Danajon Islet

Geography
- Location: Danajon Bank
- Coordinates: 10°15′52″N 124°37′03″E﻿ / ﻿10.2644°N 124.61747°E
- Adjacent to: Camotes Sea; Canigao Channel;
- Area: 5 ha (12 acres)
- Highest elevation: 3 m (10 ft)

Administration
- Philippines
- Region: Eastern Visayas
- Province: Leyte
- Municipality: Bato
- Barangay: Dawahon

Demographics
- Population: 3,230

= Danajon Islet =

Islet in the Philippines

Danajon Islet, also known as Dawahon Islet, is an islet in the Philippines located at the easternmost end of the Danajon Bank. The islet is coterminous with Barangay Dawahon, which is under the jurisdiction of the municipality of Bato in the province of Leyte. The islet is only 5 ha and has a population of about 3,230 as of the 2020 census. The islet is only 3 m above sea level, but the Danajon Bank protects it somewhat.

==Overview==

There is an elementary school, a church, two basketball courts, one small road, and a government medical clinic. The high school students are sent to Hingotanan Island, 10 km away by boat. There is a weekly ferry service from this islet to the mainland town of Bato, Leyte, which is 24 km away.
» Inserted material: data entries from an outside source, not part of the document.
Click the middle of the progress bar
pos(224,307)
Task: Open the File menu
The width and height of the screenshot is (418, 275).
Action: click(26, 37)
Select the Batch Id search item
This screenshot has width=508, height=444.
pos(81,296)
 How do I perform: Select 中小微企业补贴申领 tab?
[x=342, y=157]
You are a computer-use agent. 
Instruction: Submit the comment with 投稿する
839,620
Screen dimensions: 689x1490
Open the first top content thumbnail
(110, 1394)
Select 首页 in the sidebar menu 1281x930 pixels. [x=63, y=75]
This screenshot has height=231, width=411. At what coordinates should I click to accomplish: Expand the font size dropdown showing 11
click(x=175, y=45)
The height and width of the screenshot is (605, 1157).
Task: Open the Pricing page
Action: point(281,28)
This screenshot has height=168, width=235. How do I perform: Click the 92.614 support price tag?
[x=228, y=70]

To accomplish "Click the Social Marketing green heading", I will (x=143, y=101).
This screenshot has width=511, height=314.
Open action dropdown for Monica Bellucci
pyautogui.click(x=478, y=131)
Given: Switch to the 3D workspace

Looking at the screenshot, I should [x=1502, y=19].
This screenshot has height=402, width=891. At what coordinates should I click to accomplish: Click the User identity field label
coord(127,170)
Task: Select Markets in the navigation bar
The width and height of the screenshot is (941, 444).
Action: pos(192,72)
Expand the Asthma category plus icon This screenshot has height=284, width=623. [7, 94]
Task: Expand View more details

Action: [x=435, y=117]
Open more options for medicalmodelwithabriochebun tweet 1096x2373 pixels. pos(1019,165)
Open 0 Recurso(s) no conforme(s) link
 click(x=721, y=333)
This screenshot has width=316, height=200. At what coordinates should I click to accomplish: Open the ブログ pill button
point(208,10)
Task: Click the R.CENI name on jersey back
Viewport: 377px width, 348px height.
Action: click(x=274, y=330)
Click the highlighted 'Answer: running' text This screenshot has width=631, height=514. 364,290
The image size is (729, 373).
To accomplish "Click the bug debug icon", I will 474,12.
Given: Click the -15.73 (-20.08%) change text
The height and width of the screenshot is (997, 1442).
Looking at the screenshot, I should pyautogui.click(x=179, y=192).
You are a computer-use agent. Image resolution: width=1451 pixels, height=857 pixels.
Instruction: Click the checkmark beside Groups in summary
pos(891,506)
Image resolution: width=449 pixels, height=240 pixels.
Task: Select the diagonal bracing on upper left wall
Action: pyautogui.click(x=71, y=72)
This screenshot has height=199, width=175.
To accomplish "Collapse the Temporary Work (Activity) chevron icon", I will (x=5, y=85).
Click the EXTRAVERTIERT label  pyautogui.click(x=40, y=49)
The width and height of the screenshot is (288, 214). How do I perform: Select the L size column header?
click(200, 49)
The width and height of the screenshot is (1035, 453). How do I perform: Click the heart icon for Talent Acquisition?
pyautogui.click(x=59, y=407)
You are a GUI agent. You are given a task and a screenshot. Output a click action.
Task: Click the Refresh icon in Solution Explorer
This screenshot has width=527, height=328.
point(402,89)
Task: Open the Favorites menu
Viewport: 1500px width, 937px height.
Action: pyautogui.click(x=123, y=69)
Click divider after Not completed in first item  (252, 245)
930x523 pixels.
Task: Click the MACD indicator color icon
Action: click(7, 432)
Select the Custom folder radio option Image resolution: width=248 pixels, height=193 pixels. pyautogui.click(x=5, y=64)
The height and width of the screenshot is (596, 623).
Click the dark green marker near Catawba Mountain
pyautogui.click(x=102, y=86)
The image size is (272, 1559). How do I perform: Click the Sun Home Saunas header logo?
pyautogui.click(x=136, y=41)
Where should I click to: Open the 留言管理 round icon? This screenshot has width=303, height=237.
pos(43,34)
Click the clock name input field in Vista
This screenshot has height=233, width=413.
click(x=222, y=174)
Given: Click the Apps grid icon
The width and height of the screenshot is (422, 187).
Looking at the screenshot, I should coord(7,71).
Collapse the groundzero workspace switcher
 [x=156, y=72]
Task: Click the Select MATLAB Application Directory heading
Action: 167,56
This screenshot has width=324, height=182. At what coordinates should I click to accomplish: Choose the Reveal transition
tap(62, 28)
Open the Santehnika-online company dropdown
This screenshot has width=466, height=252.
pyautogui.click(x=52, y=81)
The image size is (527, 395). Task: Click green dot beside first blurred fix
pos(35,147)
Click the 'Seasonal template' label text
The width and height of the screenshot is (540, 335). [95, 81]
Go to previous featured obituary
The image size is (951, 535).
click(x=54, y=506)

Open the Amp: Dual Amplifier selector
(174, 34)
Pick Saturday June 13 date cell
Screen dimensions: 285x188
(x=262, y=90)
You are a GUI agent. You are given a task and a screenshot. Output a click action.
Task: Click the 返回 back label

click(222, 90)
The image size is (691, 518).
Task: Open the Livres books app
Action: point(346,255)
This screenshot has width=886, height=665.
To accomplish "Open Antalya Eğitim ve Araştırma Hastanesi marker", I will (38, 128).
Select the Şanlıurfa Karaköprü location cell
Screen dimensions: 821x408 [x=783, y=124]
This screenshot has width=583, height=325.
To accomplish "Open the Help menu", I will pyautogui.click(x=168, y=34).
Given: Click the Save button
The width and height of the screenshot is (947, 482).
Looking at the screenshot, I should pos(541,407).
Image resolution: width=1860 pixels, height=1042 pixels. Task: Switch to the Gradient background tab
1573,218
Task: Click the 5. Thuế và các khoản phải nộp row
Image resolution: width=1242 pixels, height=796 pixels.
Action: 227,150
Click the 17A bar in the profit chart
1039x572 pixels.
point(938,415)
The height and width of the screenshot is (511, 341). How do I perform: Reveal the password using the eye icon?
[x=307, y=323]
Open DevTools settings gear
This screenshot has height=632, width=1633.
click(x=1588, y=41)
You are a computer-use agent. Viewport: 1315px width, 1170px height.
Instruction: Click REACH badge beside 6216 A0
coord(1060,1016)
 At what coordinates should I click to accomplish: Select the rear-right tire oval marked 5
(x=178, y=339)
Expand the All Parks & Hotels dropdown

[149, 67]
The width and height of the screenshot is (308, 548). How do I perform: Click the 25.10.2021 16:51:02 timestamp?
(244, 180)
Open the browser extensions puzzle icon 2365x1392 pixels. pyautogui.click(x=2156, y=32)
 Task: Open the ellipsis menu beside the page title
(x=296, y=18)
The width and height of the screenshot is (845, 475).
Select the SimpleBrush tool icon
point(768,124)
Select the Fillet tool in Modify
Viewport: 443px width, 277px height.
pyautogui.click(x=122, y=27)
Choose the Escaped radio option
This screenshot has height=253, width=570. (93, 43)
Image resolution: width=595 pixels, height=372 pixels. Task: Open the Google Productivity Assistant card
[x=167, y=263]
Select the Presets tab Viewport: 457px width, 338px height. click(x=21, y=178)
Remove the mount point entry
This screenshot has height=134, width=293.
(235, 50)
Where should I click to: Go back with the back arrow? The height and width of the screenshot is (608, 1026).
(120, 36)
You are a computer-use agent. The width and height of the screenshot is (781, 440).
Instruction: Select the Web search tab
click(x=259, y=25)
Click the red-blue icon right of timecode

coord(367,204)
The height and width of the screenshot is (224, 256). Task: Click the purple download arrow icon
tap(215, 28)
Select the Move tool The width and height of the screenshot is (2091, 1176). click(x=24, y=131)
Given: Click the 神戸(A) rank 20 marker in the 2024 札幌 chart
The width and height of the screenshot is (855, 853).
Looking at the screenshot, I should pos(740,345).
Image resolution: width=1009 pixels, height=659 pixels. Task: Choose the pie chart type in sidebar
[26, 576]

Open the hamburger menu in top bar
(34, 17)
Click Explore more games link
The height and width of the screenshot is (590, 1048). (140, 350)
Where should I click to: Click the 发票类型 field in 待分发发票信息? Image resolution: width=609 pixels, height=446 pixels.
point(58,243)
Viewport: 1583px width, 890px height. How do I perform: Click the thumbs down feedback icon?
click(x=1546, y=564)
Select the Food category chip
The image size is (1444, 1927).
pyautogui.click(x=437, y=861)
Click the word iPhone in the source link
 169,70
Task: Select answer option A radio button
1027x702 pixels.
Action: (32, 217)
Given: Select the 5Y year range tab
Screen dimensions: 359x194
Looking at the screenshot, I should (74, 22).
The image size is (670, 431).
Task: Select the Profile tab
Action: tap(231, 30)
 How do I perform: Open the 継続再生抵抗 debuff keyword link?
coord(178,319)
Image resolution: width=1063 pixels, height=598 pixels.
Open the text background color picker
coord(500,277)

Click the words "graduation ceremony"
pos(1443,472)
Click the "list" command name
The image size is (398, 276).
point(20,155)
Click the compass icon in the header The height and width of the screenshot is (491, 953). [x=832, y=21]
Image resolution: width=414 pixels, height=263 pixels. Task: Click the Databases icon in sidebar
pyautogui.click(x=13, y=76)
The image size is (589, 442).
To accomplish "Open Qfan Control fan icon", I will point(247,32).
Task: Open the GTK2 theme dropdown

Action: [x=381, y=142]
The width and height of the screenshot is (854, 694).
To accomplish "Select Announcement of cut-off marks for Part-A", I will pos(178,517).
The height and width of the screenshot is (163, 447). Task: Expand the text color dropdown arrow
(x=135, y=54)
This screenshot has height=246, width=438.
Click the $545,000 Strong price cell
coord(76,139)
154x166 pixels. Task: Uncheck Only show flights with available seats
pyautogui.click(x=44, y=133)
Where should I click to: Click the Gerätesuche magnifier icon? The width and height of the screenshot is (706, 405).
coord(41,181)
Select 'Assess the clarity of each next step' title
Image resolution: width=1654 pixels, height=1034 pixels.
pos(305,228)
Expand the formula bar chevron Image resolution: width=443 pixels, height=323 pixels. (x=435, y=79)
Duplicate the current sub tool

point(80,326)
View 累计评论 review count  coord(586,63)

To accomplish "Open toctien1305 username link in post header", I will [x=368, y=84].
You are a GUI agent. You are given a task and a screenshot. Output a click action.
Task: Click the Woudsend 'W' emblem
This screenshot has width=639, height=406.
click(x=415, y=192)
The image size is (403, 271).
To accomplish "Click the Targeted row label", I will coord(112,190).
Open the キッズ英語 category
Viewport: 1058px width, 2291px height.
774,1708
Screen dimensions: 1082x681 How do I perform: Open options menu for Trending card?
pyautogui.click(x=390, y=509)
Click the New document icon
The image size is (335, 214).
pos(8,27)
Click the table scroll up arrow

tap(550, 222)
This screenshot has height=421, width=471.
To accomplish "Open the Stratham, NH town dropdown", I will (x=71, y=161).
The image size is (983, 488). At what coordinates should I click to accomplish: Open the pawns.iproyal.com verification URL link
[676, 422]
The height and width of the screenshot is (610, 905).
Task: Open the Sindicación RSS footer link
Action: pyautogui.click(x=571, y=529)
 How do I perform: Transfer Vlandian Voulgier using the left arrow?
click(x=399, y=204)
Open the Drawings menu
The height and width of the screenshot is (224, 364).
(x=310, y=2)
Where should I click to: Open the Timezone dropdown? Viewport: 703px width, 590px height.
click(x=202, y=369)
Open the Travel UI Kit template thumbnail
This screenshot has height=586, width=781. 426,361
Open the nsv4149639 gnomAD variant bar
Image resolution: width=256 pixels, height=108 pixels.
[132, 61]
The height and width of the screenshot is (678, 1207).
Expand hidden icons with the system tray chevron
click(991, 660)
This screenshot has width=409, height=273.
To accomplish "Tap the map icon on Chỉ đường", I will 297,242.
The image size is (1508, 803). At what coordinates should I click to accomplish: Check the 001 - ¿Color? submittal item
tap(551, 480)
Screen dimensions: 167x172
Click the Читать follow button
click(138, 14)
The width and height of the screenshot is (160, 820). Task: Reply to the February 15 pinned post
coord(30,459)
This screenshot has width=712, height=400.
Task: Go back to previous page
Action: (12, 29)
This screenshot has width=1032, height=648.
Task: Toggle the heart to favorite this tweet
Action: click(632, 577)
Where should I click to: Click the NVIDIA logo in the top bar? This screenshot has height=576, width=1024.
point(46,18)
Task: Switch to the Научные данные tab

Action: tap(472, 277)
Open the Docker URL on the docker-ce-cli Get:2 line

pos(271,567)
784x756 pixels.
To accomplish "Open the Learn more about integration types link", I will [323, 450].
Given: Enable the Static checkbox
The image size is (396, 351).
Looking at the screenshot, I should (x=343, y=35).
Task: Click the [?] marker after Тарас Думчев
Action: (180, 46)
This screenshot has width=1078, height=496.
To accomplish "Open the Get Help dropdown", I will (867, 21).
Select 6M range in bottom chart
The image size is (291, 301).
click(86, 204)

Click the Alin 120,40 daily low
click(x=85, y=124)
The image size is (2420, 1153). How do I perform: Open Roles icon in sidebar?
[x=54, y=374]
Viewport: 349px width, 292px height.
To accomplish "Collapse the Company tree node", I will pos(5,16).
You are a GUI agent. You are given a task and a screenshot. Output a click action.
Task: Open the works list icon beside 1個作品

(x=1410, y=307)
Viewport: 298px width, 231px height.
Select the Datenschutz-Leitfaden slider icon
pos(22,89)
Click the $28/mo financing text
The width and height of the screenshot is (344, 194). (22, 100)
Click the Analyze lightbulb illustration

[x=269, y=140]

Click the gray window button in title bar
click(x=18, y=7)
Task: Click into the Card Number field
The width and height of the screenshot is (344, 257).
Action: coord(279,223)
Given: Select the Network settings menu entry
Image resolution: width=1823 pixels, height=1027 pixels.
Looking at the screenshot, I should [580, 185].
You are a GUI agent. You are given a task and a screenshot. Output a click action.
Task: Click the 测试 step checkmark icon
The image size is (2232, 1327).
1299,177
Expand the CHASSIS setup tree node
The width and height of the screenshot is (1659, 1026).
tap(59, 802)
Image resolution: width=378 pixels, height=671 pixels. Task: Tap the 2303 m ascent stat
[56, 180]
Other nearby islands include Bilanglangan Island, Gaus Island, and the Caubyan Islets, which are 27 mi to the east.

The islet takes its name from the Danajon Bank, the Philippines' only double barrier reef and one of only 6 documented double barrier reefs in the world. A very rare geological formation, it comprises two sets of large coral reefs that formed offshore on a submarine ridge due to a combination of favorable tidal currents and coral growth in the area.

Danajon Bank is home to a vast array of commercially valuable reef fishes, shellfish, crustaceans, and invertebrates such as sea cucumbers and sea urchins. Its extensive seagrass beds are nursery and feeding grounds for various species of rabbitfish (siganids) and seahorses, while its mangroves are spawning habitats for crustaceans, shrimp, and various fish.

==Aquaculture==

The main and only cash crop for the locals living on the islet is guso (Eucheuma cottonii) which is a seaweed, which is grown in the shallow waters of the Danajon Bank, upon which the islet sits. There are two large 1,000 foot bamboo docks for the drying of the guso before it is sold. The guso is either sold in Cebu or Cagayan de Oro, after it is transported there.

==See also==
- Camotes Sea — one of the inland seas in the Philippines.
- Danajon Bank — the only double barrier reef of the Philippines.
- Canigao Channel — the strait between the islands of Bohol and Leyte, which connects the Bohol Sea with the Camotes Sea.